History of the Crusades

2020-12-17
History of the Crusades
Title History of the Crusades PDF eBook
Author Joseph François Michaud
Publisher e-artnow
Pages 1537
Release 2020-12-17
Genre History
ISBN

History of the Crusades in 3 volumes is a historical work by French historian Joseph François Michaud which provides a comprehensive look at the Crusades, including political and military battles in Europe, North Africa, and Asia Minor. The Crusades were a series of religious wars initiated, supported and sometimes directed by the Latin Church in the medieval period, especially the campaigns between 1096 and 1271 in the Eastern Mediterranean aimed at recovering the Holy Land from Islamic rule. Michaud expands the term of Crusades, including in his work the wars against Turks in Europe in 13th, 14th, and 15th century, concluding with his reflections on the state of Europe, on the various classes of society, during and after the crusades.


Crusade of the Period

2021-01-30
Crusade of the Period
Title Crusade of the Period PDF eBook
Author John Mitchel
Publisher
Pages 104
Release 2021-01-30
Genre
ISBN 9783348032742


Muslim Sources of the Crusader Period

2021-10-06
Muslim Sources of the Crusader Period
Title Muslim Sources of the Crusader Period PDF eBook
Author
Publisher Hackett Publishing
Pages 321
Release 2021-10-06
Genre History
ISBN 1624669972

Drawn from greater Syria, northern Mesopotamia, and Egypt, the sources in this anthology—many of which are translated into English for the first time here--provide eyewitness and contemporary historical accounts of what unfolded in the eastern Mediterranean and the Near East between the eleventh and fourteenth centuries. In providing representative examples of the many disparate types of Muslim sources, this volume opens a window onto life in the Islamic Near East during the Crusader period and the interactions between Franks and Muslims in the broader context of Islamic history. Ideally suited for use in undergraduate courses on the Crusades or the pre-modern Islamic Near East, this anthology will also appeal to any readers seeking a better understanding of the Islamic response to the Crusades and the general history of the Near East in this period.


The Crusades

2011
The Crusades
Title The Crusades PDF eBook
Author Jonathan Howard
Publisher BookCaps Study Guides
Pages 84
Release 2011
Genre History
ISBN 1610428048

The Crusades were a series of military campaigns undertaken by Western European countries between the 11th and 16th century. Originally called by the Pope of the Catholic Church, the stated first goal was to take up the cross and restore Christian control over the Holy Land (namely Jerusalem).
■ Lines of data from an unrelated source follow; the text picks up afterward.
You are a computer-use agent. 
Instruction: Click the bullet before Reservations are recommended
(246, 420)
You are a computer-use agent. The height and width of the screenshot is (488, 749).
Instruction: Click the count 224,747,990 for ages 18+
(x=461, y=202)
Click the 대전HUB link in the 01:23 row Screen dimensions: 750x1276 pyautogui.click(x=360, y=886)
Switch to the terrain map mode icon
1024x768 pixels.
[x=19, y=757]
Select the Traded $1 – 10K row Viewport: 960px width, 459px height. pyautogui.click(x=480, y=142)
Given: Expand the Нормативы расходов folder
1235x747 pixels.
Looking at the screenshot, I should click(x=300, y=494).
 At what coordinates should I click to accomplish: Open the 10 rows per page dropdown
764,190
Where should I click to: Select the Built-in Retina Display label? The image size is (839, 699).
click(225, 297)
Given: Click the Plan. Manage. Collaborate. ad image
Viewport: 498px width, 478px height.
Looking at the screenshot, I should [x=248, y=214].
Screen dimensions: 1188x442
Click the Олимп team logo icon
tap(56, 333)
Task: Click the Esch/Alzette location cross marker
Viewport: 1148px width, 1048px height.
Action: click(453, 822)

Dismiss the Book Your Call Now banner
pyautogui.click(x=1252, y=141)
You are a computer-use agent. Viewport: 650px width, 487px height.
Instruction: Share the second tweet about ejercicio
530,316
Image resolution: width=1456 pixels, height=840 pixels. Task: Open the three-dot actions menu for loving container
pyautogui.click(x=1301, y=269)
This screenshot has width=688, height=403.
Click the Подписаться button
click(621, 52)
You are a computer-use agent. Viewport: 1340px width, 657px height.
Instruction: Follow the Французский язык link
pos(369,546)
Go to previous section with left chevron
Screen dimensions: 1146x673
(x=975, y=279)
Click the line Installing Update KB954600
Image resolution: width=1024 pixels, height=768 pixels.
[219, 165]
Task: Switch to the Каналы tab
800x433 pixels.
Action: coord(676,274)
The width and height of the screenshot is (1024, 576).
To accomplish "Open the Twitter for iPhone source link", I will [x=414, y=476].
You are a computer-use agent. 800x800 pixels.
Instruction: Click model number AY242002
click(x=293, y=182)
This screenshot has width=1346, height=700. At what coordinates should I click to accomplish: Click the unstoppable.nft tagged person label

In total Western Europe engaged in over 10 crusades, though not all were for this original purpose. At first the Crusades were fought to assist the Byzantine Empire, who requested European help in fighting off the expansion of the Muslim Turks. In time, though, the term crusade was used to describe wars against pagans, heretics, and those threatened with excommunication from the Church. Interesting, one set of Crusades actually led to an alliance between Christians and Muslims, and another was called against fellow Catholics. Jonathan Howard looks into the history of the crusades in this short eBook.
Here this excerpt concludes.